Gli omicidi di cui si parla sono tutti gli omicidi,
non quelli legati a persone politicamente attive. Ma è possibile, per
un periodo più corto (vedi nel grafico il periodo 1974-2013) guardare
più specificamente agli omicidi politici: come si vede, questi sono
concentrati al Sud, dove è più grande l’influenza della criminalità
organizzata. Violenza e intimidazioni erano diventate così frequenti e
preoccupanti che il Parlamento italiano, nel 2013, istituì una
Commissione per fare il punto – cause e rimedi – su questo fenomeno, e
il grafico è tratto dal rapporto del 2015 della Commissione “Lo Moro et
al”.
L’indagine non finisce qui. Il ricorso alla violenza, nel
modello economico di Alesina & C., è diverso a seconda che il
sistema elettorale sia proporzionale o maggioritario. In questo secondo
caso, ci dovremmo aspettare che gli omicidi siano concentrati su quei
territori dove il collegio è molto conteso. Se in un collegio uno dei
partiti è molto forte e si sa già chi sarà eletto, c’è poco spazio per
influenzare, con la violenza, il risultato. Ma nei collegi dove i
partiti contendenti si battono ad armi pari, o quasi pari, la violenza
può cambiare i risultati. E in effetti l’analisi geografico-elettorale
degli omicidi, condotta con moderne tecniche statistiche, ha confermato
che questo era appunto il caso.
Un altro risultato interessante
sta in un test di “intimidazione”. I ricercatori hanno messo assieme
300mila pagine di interventi di parlamentari (al Parlamento nazionale)

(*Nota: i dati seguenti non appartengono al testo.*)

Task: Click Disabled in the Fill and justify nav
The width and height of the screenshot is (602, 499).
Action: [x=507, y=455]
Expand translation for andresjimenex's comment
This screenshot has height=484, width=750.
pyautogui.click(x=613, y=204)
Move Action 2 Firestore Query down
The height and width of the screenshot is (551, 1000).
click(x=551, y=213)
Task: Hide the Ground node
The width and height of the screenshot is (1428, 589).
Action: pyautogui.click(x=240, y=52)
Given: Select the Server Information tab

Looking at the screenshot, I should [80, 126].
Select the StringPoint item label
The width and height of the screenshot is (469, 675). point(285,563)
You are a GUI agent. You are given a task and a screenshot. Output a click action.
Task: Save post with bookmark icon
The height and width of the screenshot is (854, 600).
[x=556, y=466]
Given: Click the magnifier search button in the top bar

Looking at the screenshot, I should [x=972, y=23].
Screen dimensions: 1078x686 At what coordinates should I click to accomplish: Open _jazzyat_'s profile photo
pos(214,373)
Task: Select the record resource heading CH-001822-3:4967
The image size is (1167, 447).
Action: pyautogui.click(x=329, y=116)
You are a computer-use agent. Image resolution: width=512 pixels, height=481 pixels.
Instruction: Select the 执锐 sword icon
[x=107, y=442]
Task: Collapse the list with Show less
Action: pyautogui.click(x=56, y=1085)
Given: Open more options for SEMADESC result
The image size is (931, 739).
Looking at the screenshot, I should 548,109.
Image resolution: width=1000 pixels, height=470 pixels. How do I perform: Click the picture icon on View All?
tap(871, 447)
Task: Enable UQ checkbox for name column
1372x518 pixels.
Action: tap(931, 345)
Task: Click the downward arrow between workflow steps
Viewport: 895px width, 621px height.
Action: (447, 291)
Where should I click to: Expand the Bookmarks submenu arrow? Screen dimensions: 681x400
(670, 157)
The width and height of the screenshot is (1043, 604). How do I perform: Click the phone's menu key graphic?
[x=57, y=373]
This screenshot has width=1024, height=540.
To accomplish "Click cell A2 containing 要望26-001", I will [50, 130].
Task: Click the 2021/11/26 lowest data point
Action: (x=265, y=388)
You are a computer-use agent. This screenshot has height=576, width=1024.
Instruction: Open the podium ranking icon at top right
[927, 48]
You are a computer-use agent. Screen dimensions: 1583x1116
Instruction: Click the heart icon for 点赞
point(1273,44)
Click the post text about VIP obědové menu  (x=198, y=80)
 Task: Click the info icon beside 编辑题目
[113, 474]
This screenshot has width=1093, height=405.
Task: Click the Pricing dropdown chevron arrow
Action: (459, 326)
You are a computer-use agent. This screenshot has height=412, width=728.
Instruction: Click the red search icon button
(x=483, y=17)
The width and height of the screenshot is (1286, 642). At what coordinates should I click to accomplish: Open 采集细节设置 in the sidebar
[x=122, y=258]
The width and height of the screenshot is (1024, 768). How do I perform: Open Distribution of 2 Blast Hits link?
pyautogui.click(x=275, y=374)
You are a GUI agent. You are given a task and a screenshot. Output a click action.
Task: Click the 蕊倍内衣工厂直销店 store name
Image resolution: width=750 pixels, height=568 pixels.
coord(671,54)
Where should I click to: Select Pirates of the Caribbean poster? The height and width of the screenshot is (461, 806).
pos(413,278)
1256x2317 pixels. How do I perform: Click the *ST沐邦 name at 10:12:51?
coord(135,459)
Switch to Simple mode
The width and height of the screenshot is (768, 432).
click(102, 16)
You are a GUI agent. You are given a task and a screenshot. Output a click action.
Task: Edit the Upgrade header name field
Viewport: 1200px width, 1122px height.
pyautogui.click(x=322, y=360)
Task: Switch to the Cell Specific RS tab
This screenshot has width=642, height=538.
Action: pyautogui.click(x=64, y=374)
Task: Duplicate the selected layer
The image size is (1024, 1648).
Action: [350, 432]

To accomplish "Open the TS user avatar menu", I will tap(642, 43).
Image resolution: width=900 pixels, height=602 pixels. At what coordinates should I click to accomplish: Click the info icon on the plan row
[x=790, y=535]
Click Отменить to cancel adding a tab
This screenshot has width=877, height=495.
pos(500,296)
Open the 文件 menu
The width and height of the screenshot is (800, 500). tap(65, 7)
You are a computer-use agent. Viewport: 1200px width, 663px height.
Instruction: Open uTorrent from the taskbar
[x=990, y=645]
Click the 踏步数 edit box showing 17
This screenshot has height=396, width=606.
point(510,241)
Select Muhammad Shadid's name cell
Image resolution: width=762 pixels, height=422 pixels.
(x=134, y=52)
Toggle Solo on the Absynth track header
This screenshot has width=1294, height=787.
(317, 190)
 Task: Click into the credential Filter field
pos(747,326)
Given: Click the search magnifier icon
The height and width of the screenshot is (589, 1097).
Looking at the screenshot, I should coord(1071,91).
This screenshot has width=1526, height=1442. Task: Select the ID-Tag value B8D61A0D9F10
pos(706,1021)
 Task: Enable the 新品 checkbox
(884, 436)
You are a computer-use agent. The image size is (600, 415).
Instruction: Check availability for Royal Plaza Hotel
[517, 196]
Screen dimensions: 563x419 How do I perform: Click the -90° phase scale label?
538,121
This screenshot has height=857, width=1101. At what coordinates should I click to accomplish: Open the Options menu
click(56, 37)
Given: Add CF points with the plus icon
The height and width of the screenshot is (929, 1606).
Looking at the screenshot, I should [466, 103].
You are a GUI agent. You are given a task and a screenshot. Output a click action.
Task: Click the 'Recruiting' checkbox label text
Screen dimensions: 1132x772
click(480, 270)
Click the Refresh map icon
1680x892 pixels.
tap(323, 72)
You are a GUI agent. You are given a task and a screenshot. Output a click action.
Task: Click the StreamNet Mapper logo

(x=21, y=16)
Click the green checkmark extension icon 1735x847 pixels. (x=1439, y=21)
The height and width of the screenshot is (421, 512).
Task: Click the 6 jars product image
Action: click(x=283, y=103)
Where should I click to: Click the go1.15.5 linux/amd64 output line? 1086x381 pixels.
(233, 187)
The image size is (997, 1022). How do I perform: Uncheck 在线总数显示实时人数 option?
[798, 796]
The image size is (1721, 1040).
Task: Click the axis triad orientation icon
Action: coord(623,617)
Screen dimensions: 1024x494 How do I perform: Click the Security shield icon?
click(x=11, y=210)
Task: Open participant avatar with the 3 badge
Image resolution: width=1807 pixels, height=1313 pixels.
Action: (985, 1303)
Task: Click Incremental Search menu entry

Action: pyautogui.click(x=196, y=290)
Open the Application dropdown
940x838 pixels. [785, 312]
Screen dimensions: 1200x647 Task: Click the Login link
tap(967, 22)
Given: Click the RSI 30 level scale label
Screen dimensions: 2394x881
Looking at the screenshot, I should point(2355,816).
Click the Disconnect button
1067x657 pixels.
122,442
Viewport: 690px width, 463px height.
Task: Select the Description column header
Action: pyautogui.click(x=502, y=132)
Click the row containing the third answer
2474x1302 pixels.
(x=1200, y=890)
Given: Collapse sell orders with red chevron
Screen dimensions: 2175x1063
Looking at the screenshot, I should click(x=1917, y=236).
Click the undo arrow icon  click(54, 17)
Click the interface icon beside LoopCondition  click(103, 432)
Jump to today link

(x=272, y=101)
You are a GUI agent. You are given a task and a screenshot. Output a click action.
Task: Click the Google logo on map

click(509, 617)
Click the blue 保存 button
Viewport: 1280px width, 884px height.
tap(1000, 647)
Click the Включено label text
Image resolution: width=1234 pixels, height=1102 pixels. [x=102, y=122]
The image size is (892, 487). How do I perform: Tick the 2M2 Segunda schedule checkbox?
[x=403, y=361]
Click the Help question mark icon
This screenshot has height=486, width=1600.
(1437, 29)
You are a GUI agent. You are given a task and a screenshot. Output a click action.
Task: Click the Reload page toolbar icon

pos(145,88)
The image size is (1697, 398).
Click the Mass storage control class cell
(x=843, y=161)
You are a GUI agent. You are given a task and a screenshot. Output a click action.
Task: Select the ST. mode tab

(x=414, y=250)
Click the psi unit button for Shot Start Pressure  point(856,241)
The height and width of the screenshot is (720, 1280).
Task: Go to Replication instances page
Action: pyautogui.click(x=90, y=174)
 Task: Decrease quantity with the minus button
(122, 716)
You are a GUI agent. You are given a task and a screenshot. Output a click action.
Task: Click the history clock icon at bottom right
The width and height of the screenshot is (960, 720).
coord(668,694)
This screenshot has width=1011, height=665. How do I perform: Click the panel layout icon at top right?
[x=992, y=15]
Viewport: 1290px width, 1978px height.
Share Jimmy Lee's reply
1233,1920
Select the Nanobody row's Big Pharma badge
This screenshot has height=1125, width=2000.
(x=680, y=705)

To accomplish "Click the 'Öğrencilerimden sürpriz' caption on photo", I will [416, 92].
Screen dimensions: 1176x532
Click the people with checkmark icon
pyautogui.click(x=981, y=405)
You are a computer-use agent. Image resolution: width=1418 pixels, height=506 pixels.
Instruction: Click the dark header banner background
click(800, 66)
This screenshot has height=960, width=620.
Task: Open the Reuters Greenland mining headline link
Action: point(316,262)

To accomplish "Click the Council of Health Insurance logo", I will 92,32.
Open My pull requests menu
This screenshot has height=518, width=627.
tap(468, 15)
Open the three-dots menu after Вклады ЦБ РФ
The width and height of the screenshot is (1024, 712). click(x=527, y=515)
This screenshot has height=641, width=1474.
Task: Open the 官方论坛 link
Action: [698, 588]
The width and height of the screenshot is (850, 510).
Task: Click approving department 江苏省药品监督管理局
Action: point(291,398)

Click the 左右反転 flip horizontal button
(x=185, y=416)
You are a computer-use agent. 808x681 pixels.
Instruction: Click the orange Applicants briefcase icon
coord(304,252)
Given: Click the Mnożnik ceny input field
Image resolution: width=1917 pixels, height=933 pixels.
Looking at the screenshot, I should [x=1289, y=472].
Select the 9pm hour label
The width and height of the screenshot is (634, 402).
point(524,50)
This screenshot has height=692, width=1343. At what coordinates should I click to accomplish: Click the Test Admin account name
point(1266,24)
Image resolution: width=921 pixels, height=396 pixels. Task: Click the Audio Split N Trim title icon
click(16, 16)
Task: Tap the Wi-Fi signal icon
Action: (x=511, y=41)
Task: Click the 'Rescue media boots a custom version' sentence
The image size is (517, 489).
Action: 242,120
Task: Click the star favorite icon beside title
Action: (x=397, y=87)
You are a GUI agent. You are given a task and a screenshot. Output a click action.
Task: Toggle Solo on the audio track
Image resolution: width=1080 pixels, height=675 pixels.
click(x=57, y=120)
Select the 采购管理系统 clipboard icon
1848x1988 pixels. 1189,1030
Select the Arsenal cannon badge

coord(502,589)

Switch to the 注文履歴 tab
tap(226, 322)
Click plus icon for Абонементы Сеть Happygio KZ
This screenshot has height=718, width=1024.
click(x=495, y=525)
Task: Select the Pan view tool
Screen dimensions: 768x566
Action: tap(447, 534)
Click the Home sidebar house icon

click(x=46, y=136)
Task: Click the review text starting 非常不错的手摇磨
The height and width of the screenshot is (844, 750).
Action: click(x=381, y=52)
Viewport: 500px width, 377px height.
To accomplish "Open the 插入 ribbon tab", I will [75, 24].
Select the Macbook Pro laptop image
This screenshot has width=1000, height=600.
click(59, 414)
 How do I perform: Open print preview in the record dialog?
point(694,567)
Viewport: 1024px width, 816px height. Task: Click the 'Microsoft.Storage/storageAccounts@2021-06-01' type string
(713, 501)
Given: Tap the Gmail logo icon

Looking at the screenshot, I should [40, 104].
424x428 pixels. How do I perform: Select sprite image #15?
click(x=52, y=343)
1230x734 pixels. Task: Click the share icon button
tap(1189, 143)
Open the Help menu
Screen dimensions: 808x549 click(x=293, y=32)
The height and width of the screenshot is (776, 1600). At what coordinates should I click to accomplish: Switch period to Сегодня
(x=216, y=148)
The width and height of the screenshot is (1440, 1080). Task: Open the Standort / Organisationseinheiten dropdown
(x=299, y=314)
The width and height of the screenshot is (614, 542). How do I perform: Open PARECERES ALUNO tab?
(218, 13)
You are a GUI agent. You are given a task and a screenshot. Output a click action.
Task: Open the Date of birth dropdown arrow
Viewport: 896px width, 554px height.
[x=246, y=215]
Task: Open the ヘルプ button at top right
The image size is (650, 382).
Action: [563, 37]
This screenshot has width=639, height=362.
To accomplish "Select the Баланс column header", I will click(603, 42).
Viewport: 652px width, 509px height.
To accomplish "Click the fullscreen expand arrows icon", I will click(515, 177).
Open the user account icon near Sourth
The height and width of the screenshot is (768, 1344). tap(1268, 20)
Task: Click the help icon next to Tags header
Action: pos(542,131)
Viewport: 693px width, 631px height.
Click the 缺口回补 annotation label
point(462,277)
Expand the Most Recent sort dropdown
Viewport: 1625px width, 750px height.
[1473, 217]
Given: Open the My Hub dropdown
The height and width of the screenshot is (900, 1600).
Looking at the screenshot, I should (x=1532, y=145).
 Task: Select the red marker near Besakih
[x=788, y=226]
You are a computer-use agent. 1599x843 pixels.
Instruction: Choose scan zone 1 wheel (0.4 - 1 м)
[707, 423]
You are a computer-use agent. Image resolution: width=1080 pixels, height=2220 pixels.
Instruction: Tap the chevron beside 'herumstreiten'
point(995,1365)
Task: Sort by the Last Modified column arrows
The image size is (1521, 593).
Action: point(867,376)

eletti in Sicilia, nel periodo 1945-2013. Un software apposito ha
scandagliato i documenti e contato il numero di volte che la parola
“mafia” è stata usata, anno per anno, e questi dati sono stati correlati
al numero di omicidi politici. Anche qui, una conferma: quando il
numero di omicidi, nel periodo precedente le elezioni, era alto, nella
legislatura successiva i parlamentari eletti menzionavano la mafia con
minor frequenza.
Infine, un’altra dimostrazione della efficacia
dei metodi impiegati sta nell’analisi della strage di Portella della
Ginestra (del 1° maggio 1947) quando molti lavoratori fuurono uccisi da
«elementi reazionari in combutta con i mafiosi», come disse il rapporto
dei carabinieri. La mafia era da sempre contro i partiti di sinistra, e
l’analisi di quella strage porta a queste conclusioni: nelle elezioni
del ’47 (prima della strage) la quota di voti ottenuta dalla sinistra
non varia significativamente aumentando la distanza dalla località
Portella della Ginestra. Ma dopo la strage, nelle elezioni del 1948, la
quota di voti della Sinistra cade considerevolmente nelle circoscrizioni
vicine al luogo del massacro (cade più che in circoscrizioni lontane).
Anche qui, l’intimidazione aveva funzionato e le campagne elettorali
erano state condotte, dai candidati locali della sinistra, con minor
vigore, tanta era la paura e più vivo il ricordo della strage.